In conjunction with the video series called the Science of NFL Football DEN Leadership Council member Eileen Malick and Stacy Tutt joined forces to create a football camp pilot to examine the effectiveness of combining advanced science with fundamental football techniques in order to create, faster, more agile, but overall SMARTER youth football players.

This program uses the exercises and tests of an NFL Combine to teach advanced STEM concepts. 2nd through 8th grade students work out like pro-football players and explore physics concepts like torque, acceleration versus speed, and how to measure hydration or the vector of a geometric object (like a football).

Authenticity: To ensure the program was authentic to the same practices in the NFL, Malick recruited Tappahannock native and University of Richmond standout Stacy Tutt.After a stellar college career as a Spider’s quarterback, Tutt signed with the New York Jets as a fullback. He returned to Richmond to coach at U of R, and now is partnering with Malick on this pilot project. With all of the excitement surrounding the Redskins being in Richmond, this program was extremely successful. Here is the recruiting video.

All Players Every Day: Weigh-ins  

Youth football athletes are often dehydrated, but not thirsty, so weigh-ins before and after practice, just like the players of the NFL are an effective way to have athletes understand the importance of being hydrated.

NFL Science link (Nutrition, Hydration, & Health):
http://www.nbclearn.com/nfl/cuecard/50683

Some of our football players lost in excess of 3-4 pounds!
“How many of these (bottles of water) do I need to rehydrate? A gallon?”

1 pint of water = 1 pound
1 gallon of water = _____ pounds*
*Answer: 1 gallon of water = 8 pounds

All Players Every Day: Heat Index

At Football Training Camps most days players practice with all of their gear on (helmet, pads, etc.) and other days players wear shirts and shorts. What determines whether players run the risk of being uncomfortable to running the risk of fatal Heat Stroke (105 ° F) is known as the Heat Index.

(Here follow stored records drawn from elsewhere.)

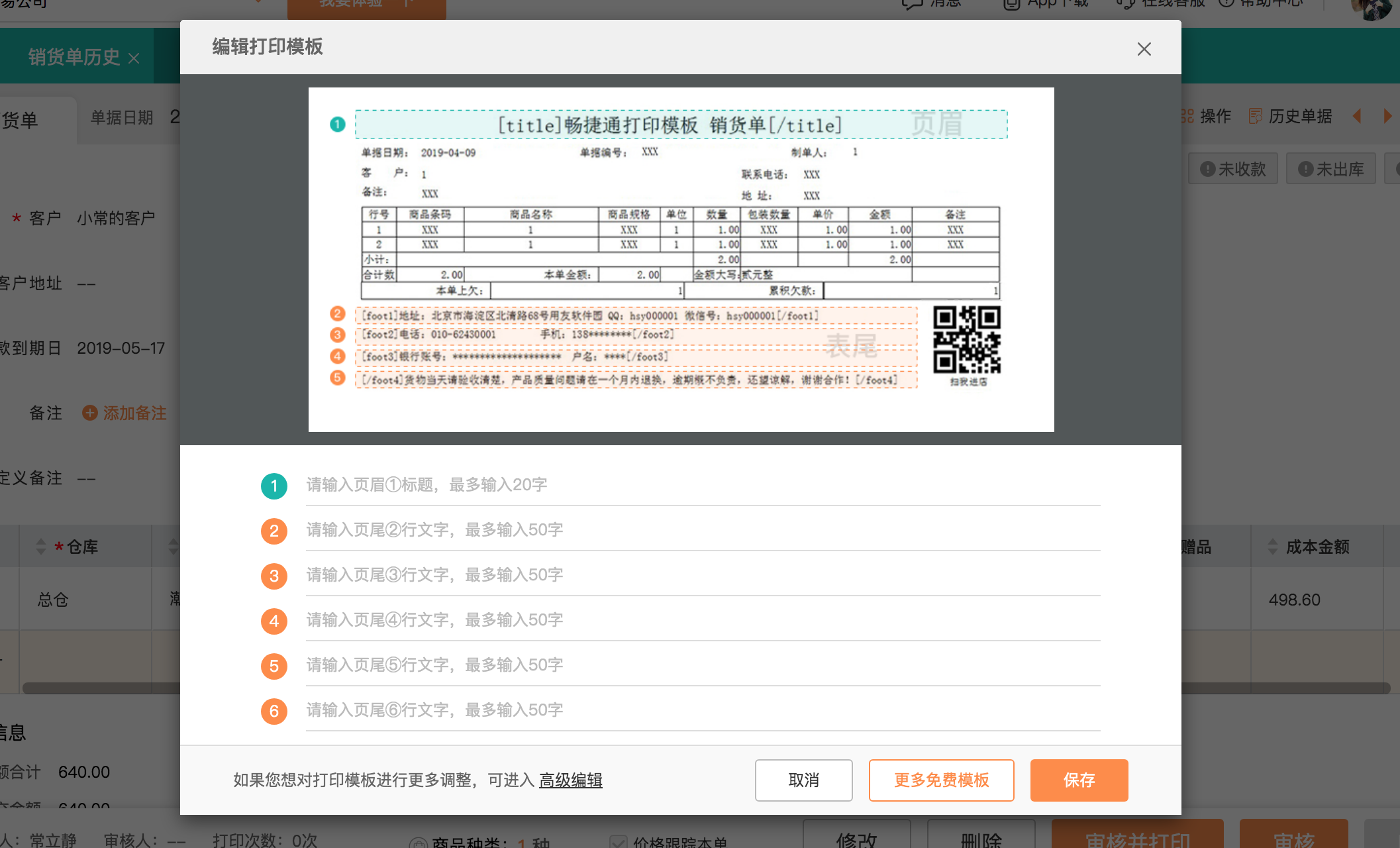This screenshot has width=1400, height=848.
Task: Click 保存 to save the print template
Action: 1079,779
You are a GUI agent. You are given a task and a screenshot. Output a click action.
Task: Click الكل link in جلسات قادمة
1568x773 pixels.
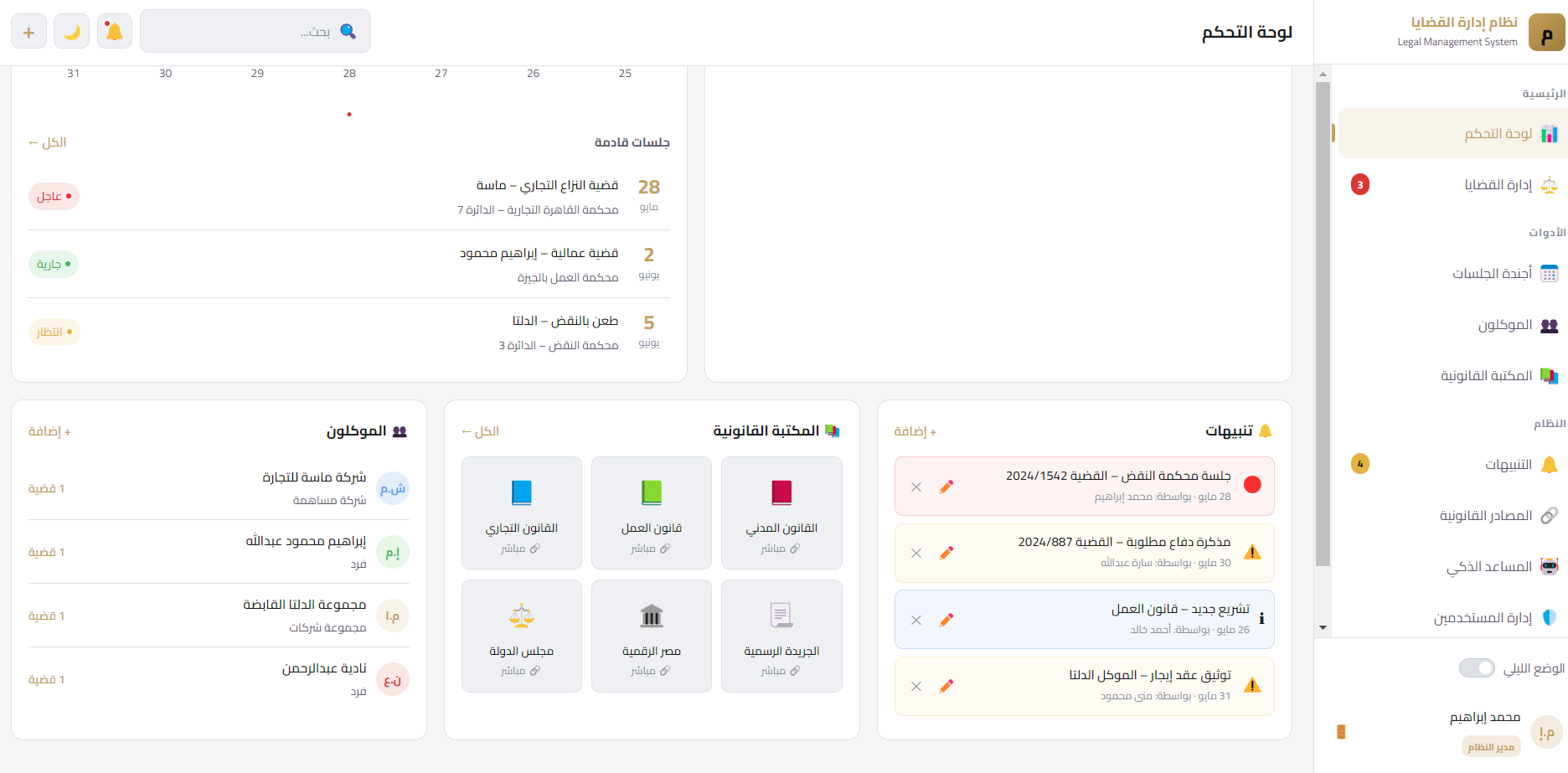pos(48,142)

The daily temperature is compared to the daily humidity:

NFL Science Link (Nutrition, Hydration, & Health): http://www.nbclearn.com/nfl/cuecard/50683

All Players Every Day: Nutritional Chart

To maintain your weight when you are fully hydrated:

(How Active you are) needs to = (How many calories you can burn in a day)

The “Two-a-days” for NFL Players are extreme practices burning thousands of calories and banquets of food to maintain their essential nutrients:

 

 

 

NFL Science Link (Nutrition, Hydration, & Health): http://www.nbclearn.com/nfl/cuecard/50683

All Players: Kinematics & the 40 Yard Dash

In Football Combines, one of the most important measurements for recruitment into college or professional football is the amount of seconds a player can run the 40 Yard Dash.

After running the 10 yard, the 20 yard, and the 40 yard dash, players will calculate their speed and determine the differences between Velocity, Speed, and Acceleration.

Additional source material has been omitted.